* [RECORDS FOR THIS TASK]:
######

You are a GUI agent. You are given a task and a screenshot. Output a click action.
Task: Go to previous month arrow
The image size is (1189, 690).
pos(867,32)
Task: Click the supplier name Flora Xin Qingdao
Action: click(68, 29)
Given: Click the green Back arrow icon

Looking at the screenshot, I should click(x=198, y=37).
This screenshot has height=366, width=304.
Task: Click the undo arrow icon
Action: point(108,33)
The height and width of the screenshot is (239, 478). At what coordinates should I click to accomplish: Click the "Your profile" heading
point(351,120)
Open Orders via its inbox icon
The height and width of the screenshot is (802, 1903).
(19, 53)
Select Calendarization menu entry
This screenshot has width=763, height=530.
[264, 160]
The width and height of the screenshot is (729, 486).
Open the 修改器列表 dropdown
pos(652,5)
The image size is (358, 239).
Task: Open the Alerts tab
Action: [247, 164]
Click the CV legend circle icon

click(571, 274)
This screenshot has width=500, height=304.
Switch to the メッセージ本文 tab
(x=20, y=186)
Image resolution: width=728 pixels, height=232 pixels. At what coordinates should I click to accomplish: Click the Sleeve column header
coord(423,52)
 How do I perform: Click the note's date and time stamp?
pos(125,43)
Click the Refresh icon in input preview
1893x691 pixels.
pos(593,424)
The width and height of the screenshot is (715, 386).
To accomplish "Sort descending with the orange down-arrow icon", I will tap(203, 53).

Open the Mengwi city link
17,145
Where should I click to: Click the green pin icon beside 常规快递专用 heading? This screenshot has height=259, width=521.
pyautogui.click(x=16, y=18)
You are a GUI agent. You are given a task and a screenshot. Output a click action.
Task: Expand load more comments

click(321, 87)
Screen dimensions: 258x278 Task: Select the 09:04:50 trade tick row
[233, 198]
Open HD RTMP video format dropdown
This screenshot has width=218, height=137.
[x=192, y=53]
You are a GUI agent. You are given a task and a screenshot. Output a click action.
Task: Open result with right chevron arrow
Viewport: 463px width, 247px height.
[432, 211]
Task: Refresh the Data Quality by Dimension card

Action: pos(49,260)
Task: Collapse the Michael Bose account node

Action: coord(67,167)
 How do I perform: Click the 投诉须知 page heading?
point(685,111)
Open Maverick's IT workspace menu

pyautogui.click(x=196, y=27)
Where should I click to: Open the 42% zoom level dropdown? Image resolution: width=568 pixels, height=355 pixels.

######

* [YOUR TASK]: Would you print the line containing "Where should I click to: Click" and every line after it up to the end of the listing above, exactly, and nothing else?

* [SOLUTION TO THE EXERCISE]:
Where should I click to: Click the green pin icon beside 常规快递专用 heading? This screenshot has height=259, width=521.
pyautogui.click(x=16, y=18)
You are a GUI agent. You are given a task and a screenshot. Output a click action.
Task: Expand load more comments

click(321, 87)
Screen dimensions: 258x278 Task: Select the 09:04:50 trade tick row
[233, 198]
Open HD RTMP video format dropdown
This screenshot has width=218, height=137.
[x=192, y=53]
You are a GUI agent. You are given a task and a screenshot. Output a click action.
Task: Open result with right chevron arrow
Viewport: 463px width, 247px height.
[432, 211]
Task: Refresh the Data Quality by Dimension card

Action: pos(49,260)
Task: Collapse the Michael Bose account node

Action: coord(67,167)
 How do I perform: Click the 投诉须知 page heading?
point(685,111)
Open Maverick's IT workspace menu

pyautogui.click(x=196, y=27)
Where should I click to: Open the 42% zoom level dropdown? Image resolution: width=568 pixels, height=355 pixels.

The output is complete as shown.